* _RECORD EXCERPTS_

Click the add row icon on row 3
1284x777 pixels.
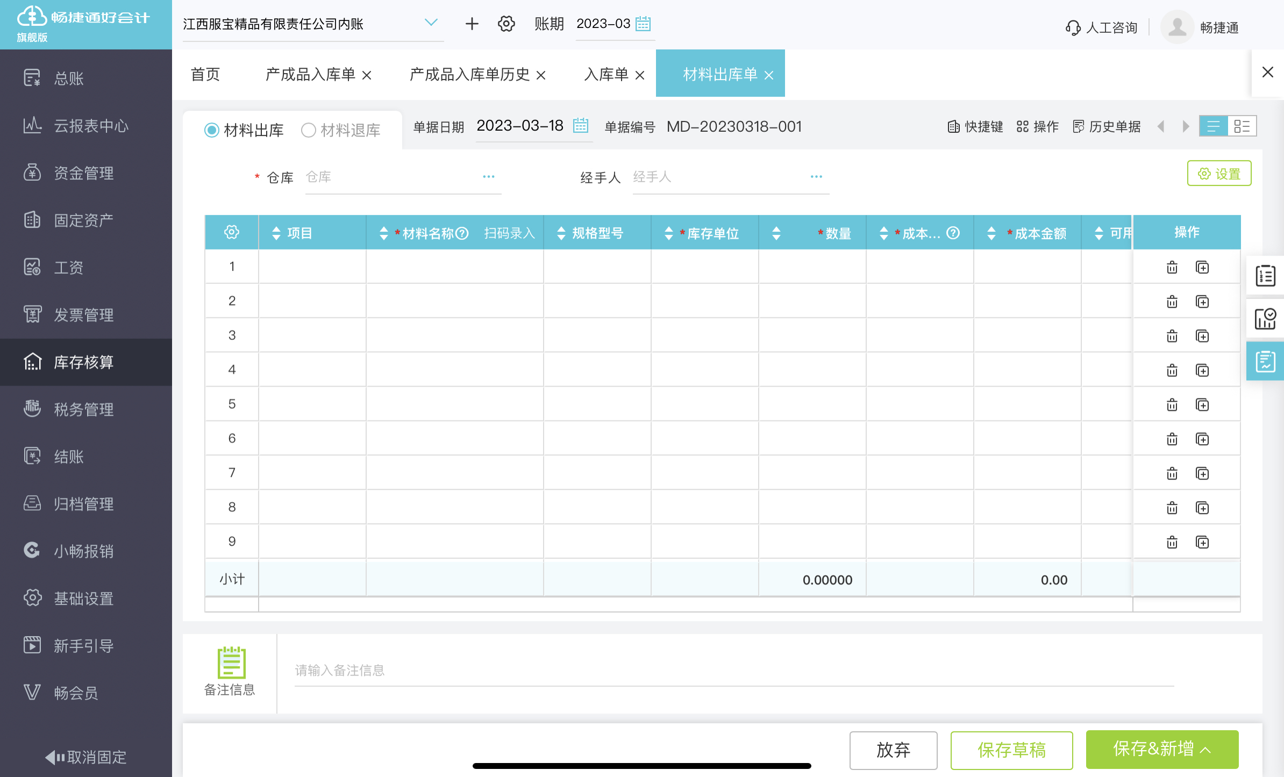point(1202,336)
...
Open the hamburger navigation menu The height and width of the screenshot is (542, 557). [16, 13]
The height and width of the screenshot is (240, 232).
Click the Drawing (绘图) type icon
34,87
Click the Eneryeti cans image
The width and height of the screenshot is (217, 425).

* _TASK BRIEF_
Above are the records; from them, give again exactly the lines from the one containing "Open the hamburger" through the one containing "The width and", both included.

* _ANSWER BELOW_
Open the hamburger navigation menu The height and width of the screenshot is (542, 557). [16, 13]
The height and width of the screenshot is (240, 232).
Click the Drawing (绘图) type icon
34,87
Click the Eneryeti cans image
The width and height of the screenshot is (217, 425).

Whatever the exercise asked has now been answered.